Property Law

Can I Call the Police to Have Someone Removed From My Home?

Whether police can remove someone from your home depends on who they are — a stranger, guest, or tenant each requires a very different approach.

Calling the police to remove someone from your home works in some situations and fails completely in others, and the difference almost always comes down to one question: does the person have any legal claim to be there? If someone broke in or wandered onto your property uninvited, police can typically remove them on the spot. But if the person has been living with you, even without a lease or any written agreement, officers will often tell you it’s a “civil matter” and leave. Understanding where the line falls before you pick up the phone saves real time and frustration.

Removing a True Trespasser

Trespass is the simplest scenario. When someone enters or stays on your property without any permission, they’re trespassing, and police have clear authority to act. This includes strangers, someone you’ve never invited in, or a person who forced entry while you were away.1Legal Information Institute. Trespass Call 911 or your local non-emergency police line, explain the situation, and officers will generally respond and remove the person or arrest them.

The situation gets slightly more complicated with someone who originally had permission to be there. A friend who came for dinner, a contractor doing work, or a relative visiting for the afternoon all have implied or express permission. That permission doesn’t last forever. Once you clearly tell someone to leave and they refuse, their continued presence crosses into trespassing. Verbal notice is enough in most places, though putting it in writing creates a record that helps later if the situation escalates.

Most states require you to give a reasonable amount of time for the person to actually leave after you revoke permission. “Reasonable” depends on context. Telling a dinner guest to leave and calling police two minutes later probably won’t result in an arrest. But if you’ve clearly asked someone to go and they refuse to budge for hours, that’s a different story. Officers look at whether the person had a genuine opportunity to comply.

When a Guest Becomes More Than a Guest

This is where most people run into trouble. Someone starts staying at your place for a few days, then a few weeks, and before you realize it, they’ve effectively moved in. At some point, the law may treat that person as a tenant rather than a guest, and once that happens, police won’t remove them. You’ll need to go through a formal legal process instead.

Prompt A: According to the passage on removing someone from your home, what do officers often call the situation when the person has been living with you?
The passage and the entries have no connection to each other.

Task material:
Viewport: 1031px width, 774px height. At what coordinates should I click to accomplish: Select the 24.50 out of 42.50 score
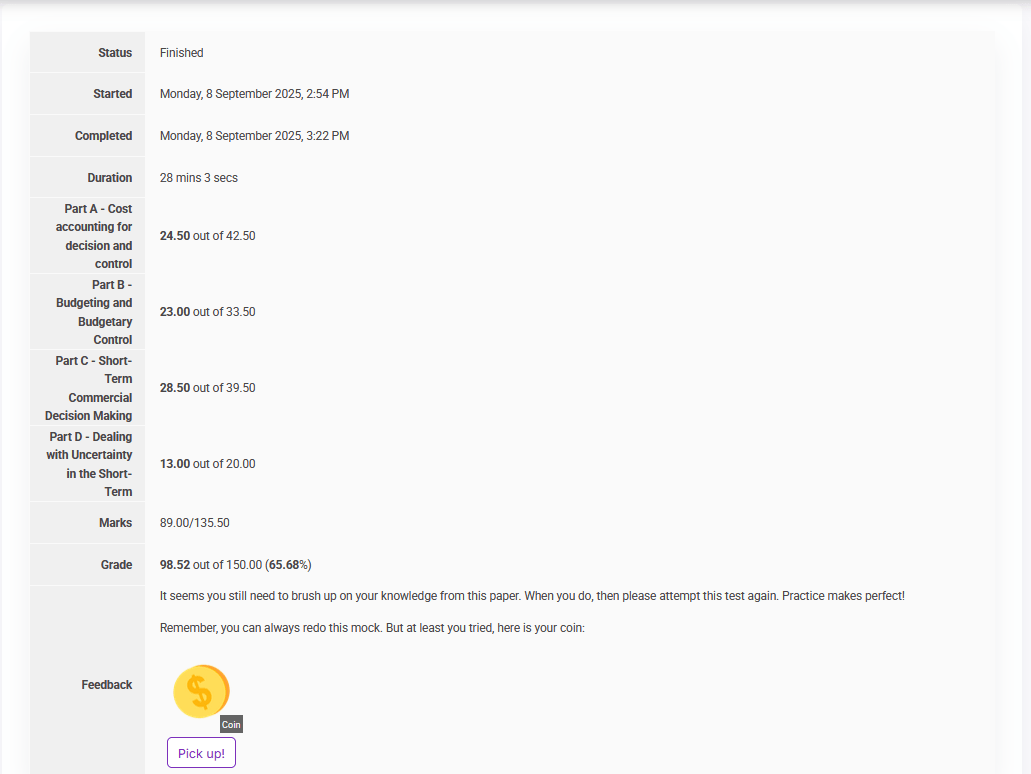point(207,236)
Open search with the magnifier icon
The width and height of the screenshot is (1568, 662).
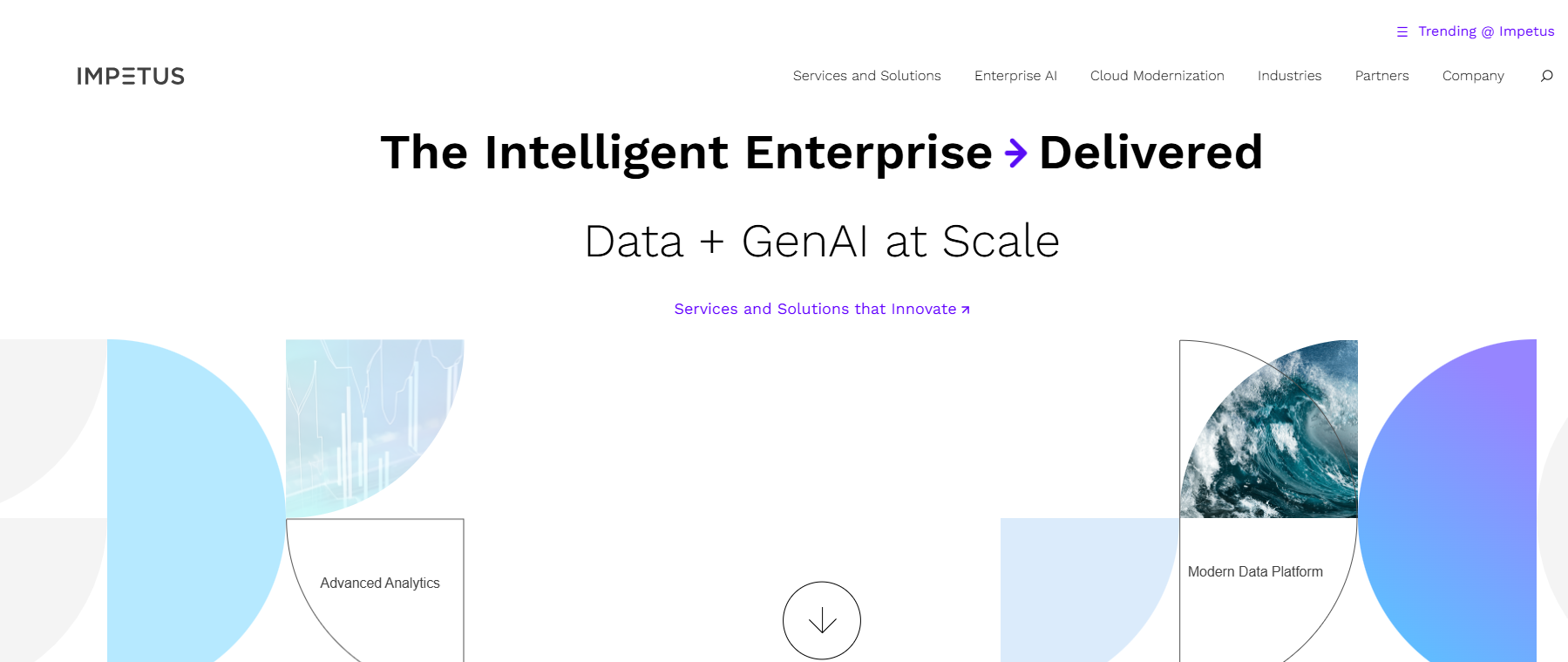click(x=1546, y=76)
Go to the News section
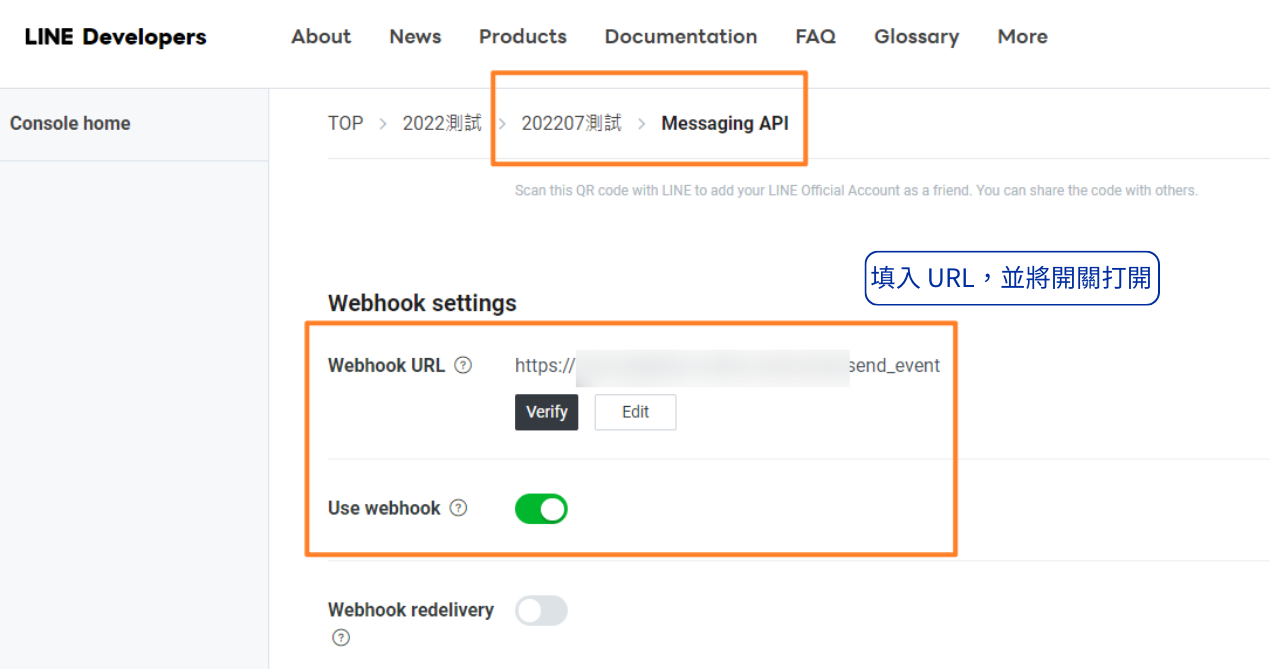 pyautogui.click(x=415, y=37)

Prompt B: Print all the entries in Block 1 exactly, leaving the pictures out of your answer.

Response A: A "civil matter."

Response B:
Viewport: 1031px width, 774px height. At what coordinates should I click to accomplish: Select the 24.50 out of 42.50 score
point(207,236)
Open search with the magnifier icon
The width and height of the screenshot is (1568, 662).
click(x=1546, y=76)
Go to the News section
 pyautogui.click(x=415, y=37)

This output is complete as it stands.